5、将步骤3的酶切产物和步骤4的载体骨架连接,得到重组质粒pBAD-BaSP。
根据测序结果,对重组质粒pBAD-BaSP进行结构描述如下:将载体pBAD/HisB的XhoI和PstI酶切位点之间的小片段取代为了序列表的序列2所示的双链DNA分子。序列表的序列2所示的DNA分子编码序列表的序列1所示的BaSP蛋白。
6、将重组质粒pBAD-BaSP导入大肠杆菌BW25113,得到重组菌BaSP。
二、构建重组菌BaSP/L341W
1、以重组质粒pBAD-BaSP为模板,采用F2和R2组成的引物对引入单点突变,得到重组质粒pBAD-BaSP/L341W。
F2:5’-TCCAATUGGGACCTCTACCAGGTCAACAG-3’;
R2:5’-GAGGTCCCAATTGGATGCGGCGGCGCCAG-3’。
根据测序结果,对重组质粒pBAD-BaSP/L341D进行结构描述如下:将重组质粒pBAD-BaSP中序列表的序列2所示的双链DNA分子1021-1023位核苷酸由“ctc”突变为了“UGG”。突变后的DNA分子编码BaSP/L341W蛋白。与BaSP蛋白相比,BaSP/L341W蛋白的差异仅在于将BaSP蛋白第341位氨基酸残基由亮氨酸(L)突变为了色氨酸(W)。将重组质粒pBAD-BaSP/L341W导入大肠杆菌BW25113,得到重组菌BaSP/L341W。
实施例2、应用重组菌制备2-甘油葡萄糖苷
分别将重组菌BaSP、重组菌BaSP/L341W、或重组菌pBAD进行以下步骤:
1、取重组菌的单克隆,接种至液体LB培养基,37℃、220rpm振荡培养至OD600nm=0.7(实际应用中,OD600nm=0.6-0.8均可)。
2、完成步骤1后,在培养体系中加入L-阿拉伯糖并使其在培养体系中的浓度为0.2g/100mL,30℃、200rpm振荡培养12小时。
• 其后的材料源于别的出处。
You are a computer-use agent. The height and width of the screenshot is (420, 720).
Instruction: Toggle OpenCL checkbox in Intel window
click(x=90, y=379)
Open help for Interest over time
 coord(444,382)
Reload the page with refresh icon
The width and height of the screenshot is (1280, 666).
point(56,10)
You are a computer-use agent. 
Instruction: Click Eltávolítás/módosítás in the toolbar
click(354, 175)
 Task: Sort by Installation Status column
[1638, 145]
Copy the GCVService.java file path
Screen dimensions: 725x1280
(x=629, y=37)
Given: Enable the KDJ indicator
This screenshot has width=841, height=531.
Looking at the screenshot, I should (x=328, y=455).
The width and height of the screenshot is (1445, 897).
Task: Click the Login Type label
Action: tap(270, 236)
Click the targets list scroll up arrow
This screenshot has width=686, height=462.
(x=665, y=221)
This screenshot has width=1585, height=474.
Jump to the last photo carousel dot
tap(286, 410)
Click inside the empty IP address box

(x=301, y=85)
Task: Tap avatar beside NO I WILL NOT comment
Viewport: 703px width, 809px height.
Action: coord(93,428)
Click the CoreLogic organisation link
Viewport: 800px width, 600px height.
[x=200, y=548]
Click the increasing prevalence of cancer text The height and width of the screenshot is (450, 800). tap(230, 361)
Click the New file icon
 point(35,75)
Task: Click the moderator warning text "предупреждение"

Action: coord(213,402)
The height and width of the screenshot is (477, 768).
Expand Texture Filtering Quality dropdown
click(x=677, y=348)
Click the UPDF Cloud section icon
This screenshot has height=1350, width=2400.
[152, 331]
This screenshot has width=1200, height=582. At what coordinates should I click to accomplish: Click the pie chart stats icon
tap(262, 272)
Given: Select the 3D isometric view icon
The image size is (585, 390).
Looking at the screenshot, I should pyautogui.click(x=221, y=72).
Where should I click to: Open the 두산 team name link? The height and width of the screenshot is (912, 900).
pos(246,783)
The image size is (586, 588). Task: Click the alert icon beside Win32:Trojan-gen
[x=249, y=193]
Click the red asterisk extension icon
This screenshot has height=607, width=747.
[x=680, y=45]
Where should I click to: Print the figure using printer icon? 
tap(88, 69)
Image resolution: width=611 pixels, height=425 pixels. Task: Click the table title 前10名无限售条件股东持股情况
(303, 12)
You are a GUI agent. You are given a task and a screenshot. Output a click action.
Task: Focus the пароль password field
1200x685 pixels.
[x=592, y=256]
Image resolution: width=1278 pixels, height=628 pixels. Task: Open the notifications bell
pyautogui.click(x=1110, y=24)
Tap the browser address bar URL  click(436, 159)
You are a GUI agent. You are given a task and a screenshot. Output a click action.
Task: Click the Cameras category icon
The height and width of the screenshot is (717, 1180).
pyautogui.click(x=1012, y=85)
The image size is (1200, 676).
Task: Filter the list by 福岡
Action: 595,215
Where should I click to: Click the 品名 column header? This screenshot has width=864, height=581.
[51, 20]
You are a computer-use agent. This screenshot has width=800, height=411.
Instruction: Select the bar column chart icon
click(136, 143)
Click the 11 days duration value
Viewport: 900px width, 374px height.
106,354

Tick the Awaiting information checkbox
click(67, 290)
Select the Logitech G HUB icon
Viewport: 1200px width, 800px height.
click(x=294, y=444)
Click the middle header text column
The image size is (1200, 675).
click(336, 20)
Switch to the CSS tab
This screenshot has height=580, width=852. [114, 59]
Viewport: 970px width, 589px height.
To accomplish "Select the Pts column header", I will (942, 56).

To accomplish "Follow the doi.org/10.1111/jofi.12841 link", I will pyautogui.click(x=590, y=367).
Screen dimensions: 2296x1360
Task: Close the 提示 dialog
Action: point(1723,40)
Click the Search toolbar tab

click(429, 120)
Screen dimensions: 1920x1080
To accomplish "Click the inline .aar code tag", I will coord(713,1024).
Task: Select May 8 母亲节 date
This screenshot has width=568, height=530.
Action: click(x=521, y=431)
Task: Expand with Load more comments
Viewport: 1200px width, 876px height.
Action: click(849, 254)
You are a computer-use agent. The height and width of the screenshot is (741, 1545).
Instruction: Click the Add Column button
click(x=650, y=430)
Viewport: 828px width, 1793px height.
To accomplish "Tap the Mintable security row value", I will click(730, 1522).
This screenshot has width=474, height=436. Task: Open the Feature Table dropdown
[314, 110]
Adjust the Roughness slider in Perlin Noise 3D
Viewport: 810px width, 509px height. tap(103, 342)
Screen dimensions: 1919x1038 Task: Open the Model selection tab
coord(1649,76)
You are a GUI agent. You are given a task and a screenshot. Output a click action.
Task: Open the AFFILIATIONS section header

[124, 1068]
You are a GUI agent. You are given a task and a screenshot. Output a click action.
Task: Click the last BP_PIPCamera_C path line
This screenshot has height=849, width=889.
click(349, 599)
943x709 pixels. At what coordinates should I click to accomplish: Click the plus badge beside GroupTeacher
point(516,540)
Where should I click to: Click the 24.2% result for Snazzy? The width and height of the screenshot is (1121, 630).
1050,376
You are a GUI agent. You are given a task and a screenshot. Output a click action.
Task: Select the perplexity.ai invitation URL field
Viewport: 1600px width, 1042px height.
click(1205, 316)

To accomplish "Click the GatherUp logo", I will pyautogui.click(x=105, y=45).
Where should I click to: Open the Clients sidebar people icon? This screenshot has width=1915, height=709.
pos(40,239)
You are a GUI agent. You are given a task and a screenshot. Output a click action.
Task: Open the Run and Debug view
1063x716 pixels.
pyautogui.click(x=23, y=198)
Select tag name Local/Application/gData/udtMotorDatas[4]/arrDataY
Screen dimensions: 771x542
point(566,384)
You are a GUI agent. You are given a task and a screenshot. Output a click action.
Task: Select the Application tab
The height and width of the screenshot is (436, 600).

3、完成步骤2后,取整个培养体系,4℃、6000rpm离心15min,收集菌体沉淀。
4、制备反应体系。
反应体系由步骤3得到的菌体沉淀、甘油、蔗糖和pH6.0的磷酸盐缓冲液组成。反应体系中,各组分的初始浓度如下:菌体10g/L、甘油200g/L、蔗糖200g/L。
反应条件:30℃、80rpm振荡60h。
5、完成步骤4后,取反应体系,检测其中的2-甘油葡萄糖苷的含量,具体步骤如下:
(1)取反应体系,12000rpm离心2min,收集上清液。
(2)用蒸馏水稀释步骤(1)得到的上清液,得到上样液。
(3)取步骤(2)得到的上样液,采用高效液相色谱法检测2-甘油葡萄糖苷含量。
HPLC系统:Agilent 1260;色谱柱:Waters Amide柱(34.6×150mm,3.5μm);
流动相由800体积份乙腈和200体积份1‰氨水组成;
进样量10μL;柱温30℃;流速1mL/min;RID检测器检测。
在上述色谱条件下,2-甘油葡萄糖苷标准品的出峰位置为8.141min,1-甘油葡萄糖苷标准品的出峰位置为9.108min。
用2-甘油葡萄糖苷标准品建立2-甘油葡萄糖苷含量与峰面积的标准曲线方程如下:y=29060x(R2=0.9999);其中x为HPLC色谱图中的峰面积,y为2-甘油葡萄糖苷浓度,单位为g/L。
用1-甘油葡萄糖苷标准品建立1-甘油葡萄糖苷含量与峰面积的标准曲线方程如下:Y=29060X(R2=0.9999);其中X为HPLC色谱图中的峰面积,Y为1-甘油葡萄糖苷浓度,单位为g/L。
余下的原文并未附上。